_Soal Latihan_.
- A) Dalam teks tentang infeksi dan intoksikasi pangan, toksin apa yang dihasilkan oleh Clostridium botulinum?
- B) Tolong lanjutkan teks tentang infeksi dan intoksikasi pangan mulai setelah kalimat terakhirnya.

_Teks Latihan_.
Infeksi oleh parasit seperti protozoa dan cacing umumnya disebabkan tertelannya cyst (bentuk dorman) patogen tersebut melalui makanan. Cyst yang tertelan dan masuk ke dalam usus yang relatif ideal kondisi nutrien, pH maupun suhunya tersebut kemudian merangsang cyst untuk membentuk sel utuhnya. Beberapa cacing diketahui dapat menginfeksi dan sekaligus hidup pada organ selain usus seperti hati. Cyst protozoa maupun cacing tidak nampak oleh mata dan dapat mencemari makanan asal tumbuhan maupun hewan.

Intoksikasi adalah penyakit yang disebabkan oleh masuknya toksin melalui bahan pangan ke dalam tubuh. Toksin dalam bahan pangan dapat berupa toksin secara alami terdapat dalam bahan pangan tersebut, toksin yang dihasilkan bakteri atau kapang, toksin lingkungan, atau toksin dari penggunaan pestisida.

Peristiwa intoksikasi oleh produk bakteri berbeda dengan mekanisme terjadinya infeksi. Dalam hal intoksikasi pangan oleh toksin bakteri, maka bakterinya tidak harus terdapat dalam bahan pangan. Beberapa jenis bakteri yang tumbuh dan berkembang biak dalam makanan dapat membentuk toksin dan ketika makanan tersebut ditelan maka toksin tersebut dapat mengganggu kesehatan. Toksin yang dihasilkan bakteri dapat berupa toksin emetik (seperti yang dihasilkan oleh bakteri Staphylococcus aureus dan Bacillus cereus ), toksin penyebab diare ( B. cereus ), sampai kepada toksin yang menyerang sistem syaraf seperti botulin yang dihasilkan oleh Clostridium botulinum .

_Cuplikan Data_.
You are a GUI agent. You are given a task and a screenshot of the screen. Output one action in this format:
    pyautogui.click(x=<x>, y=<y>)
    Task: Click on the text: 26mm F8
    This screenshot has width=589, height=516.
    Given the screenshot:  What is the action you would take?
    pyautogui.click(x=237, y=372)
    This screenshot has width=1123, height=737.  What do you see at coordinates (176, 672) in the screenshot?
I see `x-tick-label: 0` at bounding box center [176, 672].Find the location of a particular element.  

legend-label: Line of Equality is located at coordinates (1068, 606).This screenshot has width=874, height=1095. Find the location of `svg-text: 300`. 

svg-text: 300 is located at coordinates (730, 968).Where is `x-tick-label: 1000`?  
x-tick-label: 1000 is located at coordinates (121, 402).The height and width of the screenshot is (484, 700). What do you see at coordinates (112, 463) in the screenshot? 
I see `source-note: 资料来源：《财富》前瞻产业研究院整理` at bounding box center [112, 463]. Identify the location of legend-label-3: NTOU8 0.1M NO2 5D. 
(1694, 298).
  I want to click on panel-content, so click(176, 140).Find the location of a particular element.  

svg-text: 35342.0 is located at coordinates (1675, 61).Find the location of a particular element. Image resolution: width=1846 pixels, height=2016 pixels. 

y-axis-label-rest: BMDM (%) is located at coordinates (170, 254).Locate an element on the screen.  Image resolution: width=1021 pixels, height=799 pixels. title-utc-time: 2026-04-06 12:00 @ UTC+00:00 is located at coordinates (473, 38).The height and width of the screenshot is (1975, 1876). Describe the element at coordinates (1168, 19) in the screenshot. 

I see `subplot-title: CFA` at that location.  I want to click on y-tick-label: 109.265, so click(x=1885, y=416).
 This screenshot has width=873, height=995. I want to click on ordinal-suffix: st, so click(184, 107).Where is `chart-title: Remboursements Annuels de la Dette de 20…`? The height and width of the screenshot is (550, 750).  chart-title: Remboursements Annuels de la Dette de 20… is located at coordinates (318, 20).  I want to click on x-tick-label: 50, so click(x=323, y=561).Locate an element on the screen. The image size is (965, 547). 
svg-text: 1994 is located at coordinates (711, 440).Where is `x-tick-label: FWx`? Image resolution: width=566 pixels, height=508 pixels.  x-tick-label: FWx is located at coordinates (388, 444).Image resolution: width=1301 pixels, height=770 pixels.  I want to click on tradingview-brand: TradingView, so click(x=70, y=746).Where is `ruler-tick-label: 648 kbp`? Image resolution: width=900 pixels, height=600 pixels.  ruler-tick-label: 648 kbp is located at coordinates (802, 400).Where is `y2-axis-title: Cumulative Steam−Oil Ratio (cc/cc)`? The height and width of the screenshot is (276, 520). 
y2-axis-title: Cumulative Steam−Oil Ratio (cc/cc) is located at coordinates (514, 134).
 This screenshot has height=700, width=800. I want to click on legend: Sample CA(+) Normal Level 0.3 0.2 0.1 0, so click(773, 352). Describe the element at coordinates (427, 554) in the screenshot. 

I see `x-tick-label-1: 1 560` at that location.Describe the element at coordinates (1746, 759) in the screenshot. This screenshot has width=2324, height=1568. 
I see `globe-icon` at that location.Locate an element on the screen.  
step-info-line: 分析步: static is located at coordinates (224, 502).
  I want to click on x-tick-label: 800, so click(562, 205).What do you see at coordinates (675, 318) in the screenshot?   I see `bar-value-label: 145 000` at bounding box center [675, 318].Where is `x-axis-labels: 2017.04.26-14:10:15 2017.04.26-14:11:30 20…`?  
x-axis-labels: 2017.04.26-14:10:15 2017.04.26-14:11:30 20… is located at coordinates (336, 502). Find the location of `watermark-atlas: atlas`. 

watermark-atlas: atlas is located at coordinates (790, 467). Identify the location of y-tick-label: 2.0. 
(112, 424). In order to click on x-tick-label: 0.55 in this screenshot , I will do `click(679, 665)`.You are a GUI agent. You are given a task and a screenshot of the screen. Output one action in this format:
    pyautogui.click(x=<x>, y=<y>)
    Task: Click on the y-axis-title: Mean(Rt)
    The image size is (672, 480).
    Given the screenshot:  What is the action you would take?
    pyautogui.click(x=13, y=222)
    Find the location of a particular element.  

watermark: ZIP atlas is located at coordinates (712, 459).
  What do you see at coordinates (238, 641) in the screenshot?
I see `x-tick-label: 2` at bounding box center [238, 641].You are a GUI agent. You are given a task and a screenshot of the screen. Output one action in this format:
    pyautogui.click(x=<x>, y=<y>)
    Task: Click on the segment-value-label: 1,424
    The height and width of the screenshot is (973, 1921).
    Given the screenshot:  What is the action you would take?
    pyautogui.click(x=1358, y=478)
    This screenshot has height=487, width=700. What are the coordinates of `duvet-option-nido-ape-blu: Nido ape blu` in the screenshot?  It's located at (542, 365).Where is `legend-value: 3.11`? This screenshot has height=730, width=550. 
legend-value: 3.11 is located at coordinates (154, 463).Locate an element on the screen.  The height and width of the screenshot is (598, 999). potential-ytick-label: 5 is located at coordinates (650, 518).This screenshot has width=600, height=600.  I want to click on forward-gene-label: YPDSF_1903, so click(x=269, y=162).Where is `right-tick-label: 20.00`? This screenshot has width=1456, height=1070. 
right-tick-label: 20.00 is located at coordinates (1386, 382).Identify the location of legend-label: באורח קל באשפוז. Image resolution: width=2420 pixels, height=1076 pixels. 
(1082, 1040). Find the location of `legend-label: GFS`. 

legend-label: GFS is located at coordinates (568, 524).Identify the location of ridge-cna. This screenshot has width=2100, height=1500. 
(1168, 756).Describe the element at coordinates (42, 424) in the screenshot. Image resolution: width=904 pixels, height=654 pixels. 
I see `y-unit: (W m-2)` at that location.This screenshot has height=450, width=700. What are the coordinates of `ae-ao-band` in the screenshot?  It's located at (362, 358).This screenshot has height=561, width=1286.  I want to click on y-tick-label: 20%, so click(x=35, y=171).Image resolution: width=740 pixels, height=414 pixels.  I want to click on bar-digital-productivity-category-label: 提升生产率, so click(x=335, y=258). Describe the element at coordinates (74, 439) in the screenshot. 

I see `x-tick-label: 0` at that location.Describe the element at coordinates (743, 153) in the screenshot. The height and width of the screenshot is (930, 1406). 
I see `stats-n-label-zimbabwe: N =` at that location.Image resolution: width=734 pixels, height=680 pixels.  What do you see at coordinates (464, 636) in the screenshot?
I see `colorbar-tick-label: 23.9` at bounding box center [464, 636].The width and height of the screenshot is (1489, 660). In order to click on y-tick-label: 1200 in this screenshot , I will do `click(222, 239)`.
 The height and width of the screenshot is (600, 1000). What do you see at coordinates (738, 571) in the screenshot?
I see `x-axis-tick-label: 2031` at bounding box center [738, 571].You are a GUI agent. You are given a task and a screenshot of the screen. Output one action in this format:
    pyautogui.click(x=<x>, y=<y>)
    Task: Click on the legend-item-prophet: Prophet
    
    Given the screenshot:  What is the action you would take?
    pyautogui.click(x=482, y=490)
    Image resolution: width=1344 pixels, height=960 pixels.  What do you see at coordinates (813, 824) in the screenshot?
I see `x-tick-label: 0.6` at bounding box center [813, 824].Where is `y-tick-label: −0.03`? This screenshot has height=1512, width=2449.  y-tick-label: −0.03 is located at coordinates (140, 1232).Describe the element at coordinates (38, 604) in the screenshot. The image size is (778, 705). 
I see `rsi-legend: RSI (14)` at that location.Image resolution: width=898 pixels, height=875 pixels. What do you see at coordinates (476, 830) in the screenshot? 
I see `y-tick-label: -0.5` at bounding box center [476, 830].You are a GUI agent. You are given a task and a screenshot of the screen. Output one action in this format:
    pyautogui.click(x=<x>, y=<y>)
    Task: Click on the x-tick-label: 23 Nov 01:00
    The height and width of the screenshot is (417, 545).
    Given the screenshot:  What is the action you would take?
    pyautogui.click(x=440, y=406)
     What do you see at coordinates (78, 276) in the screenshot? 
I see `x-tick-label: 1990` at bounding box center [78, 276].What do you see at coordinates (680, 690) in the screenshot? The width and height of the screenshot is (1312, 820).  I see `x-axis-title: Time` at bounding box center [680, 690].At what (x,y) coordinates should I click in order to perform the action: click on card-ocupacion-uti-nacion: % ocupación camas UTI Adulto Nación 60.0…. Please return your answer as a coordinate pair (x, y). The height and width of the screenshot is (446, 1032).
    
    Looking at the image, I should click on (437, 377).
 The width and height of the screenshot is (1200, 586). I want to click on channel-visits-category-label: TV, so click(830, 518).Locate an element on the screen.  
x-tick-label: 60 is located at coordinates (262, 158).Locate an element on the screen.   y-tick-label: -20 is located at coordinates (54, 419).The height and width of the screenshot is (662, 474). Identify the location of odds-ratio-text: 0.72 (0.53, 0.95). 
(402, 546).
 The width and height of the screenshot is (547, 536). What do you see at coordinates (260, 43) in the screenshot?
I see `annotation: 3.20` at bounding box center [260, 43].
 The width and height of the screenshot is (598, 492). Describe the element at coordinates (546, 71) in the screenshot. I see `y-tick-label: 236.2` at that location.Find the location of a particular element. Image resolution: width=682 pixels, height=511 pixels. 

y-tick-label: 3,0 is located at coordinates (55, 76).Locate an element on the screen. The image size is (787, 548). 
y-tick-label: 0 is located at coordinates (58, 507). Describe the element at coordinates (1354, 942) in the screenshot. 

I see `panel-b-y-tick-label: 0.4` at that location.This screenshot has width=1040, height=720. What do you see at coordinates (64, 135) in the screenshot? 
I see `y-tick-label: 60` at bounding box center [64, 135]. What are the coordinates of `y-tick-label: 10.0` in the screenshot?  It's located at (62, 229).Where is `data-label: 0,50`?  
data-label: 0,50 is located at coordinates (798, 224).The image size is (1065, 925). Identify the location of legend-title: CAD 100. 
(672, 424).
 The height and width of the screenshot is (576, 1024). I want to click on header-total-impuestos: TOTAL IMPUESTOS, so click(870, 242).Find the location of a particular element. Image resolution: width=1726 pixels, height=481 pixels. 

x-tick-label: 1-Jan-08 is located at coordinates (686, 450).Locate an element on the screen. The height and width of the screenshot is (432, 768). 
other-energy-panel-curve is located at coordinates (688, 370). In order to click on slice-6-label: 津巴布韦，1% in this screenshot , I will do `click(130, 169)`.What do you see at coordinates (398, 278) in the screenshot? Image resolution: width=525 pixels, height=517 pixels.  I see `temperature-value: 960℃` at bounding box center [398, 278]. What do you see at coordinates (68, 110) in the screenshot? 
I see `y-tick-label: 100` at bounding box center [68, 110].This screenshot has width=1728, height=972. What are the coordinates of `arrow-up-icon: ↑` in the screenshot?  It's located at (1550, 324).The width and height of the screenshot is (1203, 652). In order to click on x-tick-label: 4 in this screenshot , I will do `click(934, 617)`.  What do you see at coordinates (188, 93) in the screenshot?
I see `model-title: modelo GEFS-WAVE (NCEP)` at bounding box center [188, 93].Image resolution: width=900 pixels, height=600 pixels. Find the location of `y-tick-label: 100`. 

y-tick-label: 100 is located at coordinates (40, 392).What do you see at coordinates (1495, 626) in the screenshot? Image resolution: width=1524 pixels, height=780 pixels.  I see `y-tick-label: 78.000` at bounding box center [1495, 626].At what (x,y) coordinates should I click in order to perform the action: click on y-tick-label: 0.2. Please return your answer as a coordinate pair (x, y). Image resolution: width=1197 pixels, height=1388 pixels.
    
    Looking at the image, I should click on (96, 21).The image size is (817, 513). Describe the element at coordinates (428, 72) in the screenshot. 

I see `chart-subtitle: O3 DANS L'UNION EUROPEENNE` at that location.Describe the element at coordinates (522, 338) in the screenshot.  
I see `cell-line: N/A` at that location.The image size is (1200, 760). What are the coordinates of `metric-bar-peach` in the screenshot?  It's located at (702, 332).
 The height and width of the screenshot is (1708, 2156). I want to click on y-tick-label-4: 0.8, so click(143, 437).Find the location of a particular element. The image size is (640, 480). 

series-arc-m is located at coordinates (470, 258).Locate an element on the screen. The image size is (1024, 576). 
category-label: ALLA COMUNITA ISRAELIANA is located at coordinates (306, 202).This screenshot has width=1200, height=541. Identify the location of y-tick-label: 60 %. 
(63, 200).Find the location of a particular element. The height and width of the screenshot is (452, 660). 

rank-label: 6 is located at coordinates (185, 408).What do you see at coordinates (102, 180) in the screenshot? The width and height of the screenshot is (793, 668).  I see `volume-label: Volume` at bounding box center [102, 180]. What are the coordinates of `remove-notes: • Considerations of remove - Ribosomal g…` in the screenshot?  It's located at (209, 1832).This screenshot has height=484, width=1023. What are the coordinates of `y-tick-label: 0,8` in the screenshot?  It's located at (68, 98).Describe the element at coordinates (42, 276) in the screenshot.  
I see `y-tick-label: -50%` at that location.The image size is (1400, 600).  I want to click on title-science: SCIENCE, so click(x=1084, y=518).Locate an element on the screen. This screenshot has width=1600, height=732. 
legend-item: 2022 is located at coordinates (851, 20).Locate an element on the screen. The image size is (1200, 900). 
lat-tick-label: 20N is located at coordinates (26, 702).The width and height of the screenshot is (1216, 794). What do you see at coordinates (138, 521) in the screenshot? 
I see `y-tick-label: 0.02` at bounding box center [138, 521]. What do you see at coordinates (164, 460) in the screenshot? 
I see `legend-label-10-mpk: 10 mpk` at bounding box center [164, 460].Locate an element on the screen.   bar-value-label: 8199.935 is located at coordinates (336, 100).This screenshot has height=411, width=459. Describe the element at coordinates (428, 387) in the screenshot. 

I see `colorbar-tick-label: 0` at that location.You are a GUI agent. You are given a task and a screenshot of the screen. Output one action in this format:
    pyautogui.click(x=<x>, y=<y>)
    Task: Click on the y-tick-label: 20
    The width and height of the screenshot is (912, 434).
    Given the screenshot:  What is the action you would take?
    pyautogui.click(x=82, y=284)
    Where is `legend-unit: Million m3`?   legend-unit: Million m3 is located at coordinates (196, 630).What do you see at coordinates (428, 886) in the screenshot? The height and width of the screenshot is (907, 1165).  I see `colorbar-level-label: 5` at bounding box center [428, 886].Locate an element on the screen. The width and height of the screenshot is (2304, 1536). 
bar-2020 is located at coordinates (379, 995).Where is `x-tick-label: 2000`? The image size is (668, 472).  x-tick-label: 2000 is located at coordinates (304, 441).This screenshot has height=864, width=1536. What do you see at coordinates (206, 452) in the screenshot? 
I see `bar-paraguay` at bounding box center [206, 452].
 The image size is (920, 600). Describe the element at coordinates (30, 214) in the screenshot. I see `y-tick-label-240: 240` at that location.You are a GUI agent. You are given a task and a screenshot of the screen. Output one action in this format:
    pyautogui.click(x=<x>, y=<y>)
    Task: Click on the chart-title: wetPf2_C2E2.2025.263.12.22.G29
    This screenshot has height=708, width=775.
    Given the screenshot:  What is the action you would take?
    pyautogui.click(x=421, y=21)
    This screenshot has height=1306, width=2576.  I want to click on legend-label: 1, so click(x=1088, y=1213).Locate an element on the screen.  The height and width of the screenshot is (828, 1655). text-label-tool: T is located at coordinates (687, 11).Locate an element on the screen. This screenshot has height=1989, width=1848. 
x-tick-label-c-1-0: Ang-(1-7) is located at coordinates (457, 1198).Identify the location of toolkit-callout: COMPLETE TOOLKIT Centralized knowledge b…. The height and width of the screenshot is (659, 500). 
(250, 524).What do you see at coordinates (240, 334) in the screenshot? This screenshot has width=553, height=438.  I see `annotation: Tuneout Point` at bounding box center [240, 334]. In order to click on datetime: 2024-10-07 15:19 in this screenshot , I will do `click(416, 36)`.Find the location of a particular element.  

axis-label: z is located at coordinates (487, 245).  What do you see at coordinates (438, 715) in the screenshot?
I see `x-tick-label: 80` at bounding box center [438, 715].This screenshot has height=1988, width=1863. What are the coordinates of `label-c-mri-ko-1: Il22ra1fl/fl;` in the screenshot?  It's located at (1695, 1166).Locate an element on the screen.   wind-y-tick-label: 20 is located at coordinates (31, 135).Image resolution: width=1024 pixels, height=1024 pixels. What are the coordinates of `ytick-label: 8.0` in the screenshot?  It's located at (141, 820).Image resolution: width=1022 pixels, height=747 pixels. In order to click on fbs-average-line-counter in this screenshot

_Jawaban_.
- A) Botulin, toksin yang menyerang sistem syaraf.

- B)
Meskipun baik toksin emetik S. aureus maupun B. cereus sama-sama merupakan protein dan menyebabkan muntah pada orang yang mengkonsumsinya, tetapi kedua toksin ini berbeda ukurannya. Toksin emetik S. aureus terdiri dari berbagai jenis dan pada umumnya tahan pemanasan sehingga sekali terbentuk dalam makanan maka sukar dihilangkan. Kasus-kasus keracunan karena toksin ini banyak terjadi karena konsumsi sandwich isi daging olahan pada acara piknik, dimana daging olahan diiris-iris, ditangani dan dipersiapkan beberapa jam sebelum dikonsumsi. Sumber S. aureus terbesar adalah tangan, rongga hidung sehingga kebiasaan buruk orang yang menangani makanan, misalnya menyentuh hidung, batuk, menggaruk-garuk muka dan seterusnya harus dihindarkan.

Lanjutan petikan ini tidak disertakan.